* begin *
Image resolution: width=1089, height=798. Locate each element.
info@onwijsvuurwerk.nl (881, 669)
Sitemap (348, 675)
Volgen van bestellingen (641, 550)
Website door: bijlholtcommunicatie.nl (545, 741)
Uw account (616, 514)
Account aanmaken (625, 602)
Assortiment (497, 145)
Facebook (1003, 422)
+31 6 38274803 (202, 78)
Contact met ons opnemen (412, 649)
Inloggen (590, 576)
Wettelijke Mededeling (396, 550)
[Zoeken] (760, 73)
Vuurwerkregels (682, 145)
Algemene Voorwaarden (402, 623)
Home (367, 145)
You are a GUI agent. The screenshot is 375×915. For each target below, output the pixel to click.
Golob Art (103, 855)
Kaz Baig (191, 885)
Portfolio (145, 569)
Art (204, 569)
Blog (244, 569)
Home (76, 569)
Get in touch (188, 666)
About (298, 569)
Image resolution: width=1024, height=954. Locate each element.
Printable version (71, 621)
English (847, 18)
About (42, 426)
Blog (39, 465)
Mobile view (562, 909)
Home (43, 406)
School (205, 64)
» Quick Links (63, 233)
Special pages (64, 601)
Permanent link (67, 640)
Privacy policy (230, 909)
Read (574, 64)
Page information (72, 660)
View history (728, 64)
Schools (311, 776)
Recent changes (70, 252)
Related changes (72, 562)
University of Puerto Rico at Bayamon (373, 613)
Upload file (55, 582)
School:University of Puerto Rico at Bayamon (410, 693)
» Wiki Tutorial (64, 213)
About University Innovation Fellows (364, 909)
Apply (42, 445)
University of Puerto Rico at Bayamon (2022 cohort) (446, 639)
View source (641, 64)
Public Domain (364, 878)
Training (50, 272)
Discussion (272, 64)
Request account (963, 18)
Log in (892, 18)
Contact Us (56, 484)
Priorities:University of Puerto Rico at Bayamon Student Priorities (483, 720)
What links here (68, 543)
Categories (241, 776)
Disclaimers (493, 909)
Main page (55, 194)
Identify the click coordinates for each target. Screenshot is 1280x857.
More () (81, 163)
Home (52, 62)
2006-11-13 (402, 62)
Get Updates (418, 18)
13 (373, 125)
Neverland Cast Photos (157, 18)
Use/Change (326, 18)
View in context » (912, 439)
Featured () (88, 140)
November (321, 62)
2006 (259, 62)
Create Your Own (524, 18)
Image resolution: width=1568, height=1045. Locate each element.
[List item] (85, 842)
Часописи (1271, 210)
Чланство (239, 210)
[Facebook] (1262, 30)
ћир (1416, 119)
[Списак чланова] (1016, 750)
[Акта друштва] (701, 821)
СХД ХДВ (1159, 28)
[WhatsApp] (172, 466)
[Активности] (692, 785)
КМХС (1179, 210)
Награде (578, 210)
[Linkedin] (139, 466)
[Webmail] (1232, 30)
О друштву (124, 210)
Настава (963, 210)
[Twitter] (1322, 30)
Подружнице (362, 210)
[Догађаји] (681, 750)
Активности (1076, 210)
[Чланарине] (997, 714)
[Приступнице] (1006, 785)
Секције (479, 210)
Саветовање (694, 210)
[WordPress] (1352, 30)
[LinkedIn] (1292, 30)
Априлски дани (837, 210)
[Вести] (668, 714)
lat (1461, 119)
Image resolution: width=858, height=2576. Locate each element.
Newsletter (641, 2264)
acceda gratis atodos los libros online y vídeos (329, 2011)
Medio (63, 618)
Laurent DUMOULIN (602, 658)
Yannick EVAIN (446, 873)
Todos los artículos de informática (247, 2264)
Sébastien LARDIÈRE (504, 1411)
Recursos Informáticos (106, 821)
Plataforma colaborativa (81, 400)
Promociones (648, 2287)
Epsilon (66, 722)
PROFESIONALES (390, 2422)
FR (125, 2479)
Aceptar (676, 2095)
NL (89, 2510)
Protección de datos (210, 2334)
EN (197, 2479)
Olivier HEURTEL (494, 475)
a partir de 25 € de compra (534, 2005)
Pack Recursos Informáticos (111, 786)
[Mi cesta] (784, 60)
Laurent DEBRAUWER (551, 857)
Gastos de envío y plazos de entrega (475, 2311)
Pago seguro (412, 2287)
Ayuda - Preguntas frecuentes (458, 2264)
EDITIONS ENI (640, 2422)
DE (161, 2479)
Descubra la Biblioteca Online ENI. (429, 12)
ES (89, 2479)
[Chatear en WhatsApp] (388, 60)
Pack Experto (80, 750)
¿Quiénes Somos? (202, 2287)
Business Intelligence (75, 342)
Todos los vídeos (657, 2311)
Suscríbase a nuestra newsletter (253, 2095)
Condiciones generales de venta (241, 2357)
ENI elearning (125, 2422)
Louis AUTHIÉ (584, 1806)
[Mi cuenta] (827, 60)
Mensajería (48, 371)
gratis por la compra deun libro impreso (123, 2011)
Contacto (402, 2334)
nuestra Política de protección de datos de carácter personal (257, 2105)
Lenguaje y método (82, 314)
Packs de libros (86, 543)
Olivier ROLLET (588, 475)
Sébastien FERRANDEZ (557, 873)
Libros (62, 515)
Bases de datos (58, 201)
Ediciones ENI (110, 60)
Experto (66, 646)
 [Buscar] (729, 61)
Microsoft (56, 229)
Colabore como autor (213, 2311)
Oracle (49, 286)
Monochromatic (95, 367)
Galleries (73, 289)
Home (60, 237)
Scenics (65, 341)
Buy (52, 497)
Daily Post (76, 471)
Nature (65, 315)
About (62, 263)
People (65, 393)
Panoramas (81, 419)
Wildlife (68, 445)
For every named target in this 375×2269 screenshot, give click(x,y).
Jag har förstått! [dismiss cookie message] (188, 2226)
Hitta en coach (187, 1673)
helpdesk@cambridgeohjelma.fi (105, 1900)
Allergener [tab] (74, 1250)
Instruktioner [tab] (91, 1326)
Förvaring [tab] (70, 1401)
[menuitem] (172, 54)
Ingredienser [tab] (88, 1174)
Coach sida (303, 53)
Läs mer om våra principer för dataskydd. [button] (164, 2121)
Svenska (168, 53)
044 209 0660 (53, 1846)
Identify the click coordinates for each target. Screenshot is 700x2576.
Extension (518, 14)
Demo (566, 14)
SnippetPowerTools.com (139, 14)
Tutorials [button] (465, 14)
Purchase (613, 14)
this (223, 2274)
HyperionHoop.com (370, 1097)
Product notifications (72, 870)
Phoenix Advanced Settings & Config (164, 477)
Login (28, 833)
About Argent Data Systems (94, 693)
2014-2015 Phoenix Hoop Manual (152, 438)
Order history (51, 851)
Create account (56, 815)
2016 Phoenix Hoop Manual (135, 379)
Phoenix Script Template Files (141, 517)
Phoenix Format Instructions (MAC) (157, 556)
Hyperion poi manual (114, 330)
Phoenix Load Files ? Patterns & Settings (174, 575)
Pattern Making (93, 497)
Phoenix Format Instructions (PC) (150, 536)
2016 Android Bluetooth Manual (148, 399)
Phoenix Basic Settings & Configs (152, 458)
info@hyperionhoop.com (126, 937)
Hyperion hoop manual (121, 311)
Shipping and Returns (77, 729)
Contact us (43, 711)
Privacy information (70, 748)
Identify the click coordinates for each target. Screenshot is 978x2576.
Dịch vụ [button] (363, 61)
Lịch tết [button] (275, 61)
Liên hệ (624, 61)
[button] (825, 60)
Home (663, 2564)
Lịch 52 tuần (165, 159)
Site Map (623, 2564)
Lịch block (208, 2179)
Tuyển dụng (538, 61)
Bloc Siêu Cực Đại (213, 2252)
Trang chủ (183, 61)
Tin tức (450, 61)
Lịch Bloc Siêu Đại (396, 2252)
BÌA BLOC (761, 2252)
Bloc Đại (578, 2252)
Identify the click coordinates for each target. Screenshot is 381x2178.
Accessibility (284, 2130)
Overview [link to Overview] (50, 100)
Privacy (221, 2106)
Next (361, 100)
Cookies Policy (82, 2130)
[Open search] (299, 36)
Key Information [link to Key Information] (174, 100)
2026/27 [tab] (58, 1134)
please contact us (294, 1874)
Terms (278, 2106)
* end *
__What is required__:
Reproduce the records from their first line through the line containing "Algemene Voorwaarden (402, 623)", both lines included and the requests kept as they are, shifting every coordinate in the answers by adding 4 to each value.

__Finished answer__:
Image resolution: width=1089, height=798. Locate each element.
info@onwijsvuurwerk.nl (885, 673)
Sitemap (352, 679)
Volgen van bestellingen (645, 554)
Website door: bijlholtcommunicatie.nl (549, 745)
Uw account (620, 518)
Account aanmaken (629, 606)
Assortiment (501, 149)
Facebook (1007, 426)
+31 6 38274803 (206, 82)
Contact met ons opnemen (416, 653)
Inloggen (594, 580)
Wettelijke Mededeling (400, 554)
[Zoeken] (764, 77)
Vuurwerkregels (686, 149)
Algemene Voorwaarden (406, 627)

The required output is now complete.